**Exercise objective**
Reproduce the records starting at the beginning of the records and ending at the line containing "will (397, 222).", leaving every line unchanged except that each coordinate in the answers is scaled by 0.25 and rounded to a whole number, with halves rounded up. All other numbers stay as they are.

**Data records**
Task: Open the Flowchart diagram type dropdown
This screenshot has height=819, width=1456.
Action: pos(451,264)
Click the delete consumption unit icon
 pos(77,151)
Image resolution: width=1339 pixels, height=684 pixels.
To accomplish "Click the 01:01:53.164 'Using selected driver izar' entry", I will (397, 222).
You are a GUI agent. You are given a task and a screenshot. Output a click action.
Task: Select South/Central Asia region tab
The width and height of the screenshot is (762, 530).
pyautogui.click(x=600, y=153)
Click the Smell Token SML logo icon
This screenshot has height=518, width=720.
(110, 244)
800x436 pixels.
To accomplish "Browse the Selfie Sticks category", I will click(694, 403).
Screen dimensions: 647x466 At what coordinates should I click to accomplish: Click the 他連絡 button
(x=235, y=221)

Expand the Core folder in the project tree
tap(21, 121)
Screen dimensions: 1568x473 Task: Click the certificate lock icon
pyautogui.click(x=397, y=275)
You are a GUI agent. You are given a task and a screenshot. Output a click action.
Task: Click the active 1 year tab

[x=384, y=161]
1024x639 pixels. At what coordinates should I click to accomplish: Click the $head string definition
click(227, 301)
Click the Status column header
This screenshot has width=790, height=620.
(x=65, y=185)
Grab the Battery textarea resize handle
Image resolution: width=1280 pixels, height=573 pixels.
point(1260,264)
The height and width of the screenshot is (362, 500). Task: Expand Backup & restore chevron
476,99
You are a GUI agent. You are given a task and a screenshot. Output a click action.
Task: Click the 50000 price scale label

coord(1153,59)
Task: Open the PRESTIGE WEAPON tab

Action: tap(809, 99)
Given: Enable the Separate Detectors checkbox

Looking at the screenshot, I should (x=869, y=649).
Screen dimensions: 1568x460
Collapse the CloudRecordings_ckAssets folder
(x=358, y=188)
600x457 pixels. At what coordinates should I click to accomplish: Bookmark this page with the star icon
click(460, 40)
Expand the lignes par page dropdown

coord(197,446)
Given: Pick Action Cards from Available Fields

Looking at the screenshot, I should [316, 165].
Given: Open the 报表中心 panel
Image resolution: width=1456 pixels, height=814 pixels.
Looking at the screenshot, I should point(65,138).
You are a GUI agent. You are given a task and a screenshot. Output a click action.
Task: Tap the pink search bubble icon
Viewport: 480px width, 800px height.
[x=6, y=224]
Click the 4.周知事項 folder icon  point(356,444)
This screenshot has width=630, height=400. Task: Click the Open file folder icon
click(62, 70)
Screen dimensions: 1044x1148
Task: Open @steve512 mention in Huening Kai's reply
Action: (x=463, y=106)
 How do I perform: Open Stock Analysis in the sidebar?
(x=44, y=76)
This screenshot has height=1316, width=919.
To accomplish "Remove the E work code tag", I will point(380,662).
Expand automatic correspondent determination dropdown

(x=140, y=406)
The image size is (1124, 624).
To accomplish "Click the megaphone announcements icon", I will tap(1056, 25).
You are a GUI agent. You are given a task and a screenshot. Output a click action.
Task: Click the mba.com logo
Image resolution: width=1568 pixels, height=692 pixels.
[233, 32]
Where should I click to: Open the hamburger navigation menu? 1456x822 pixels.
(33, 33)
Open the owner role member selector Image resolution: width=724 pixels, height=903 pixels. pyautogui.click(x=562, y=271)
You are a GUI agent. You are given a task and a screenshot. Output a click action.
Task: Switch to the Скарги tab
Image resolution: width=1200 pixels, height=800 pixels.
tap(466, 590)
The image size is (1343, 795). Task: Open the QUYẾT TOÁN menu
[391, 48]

**Solution**
Task: Open the Flowchart diagram type dropdown
This screenshot has height=819, width=1456.
Action: pos(113,66)
Click the delete consumption unit icon
 pos(19,38)
Image resolution: width=1339 pixels, height=684 pixels.
To accomplish "Click the 01:01:53.164 'Using selected driver izar' entry", I will (99, 56).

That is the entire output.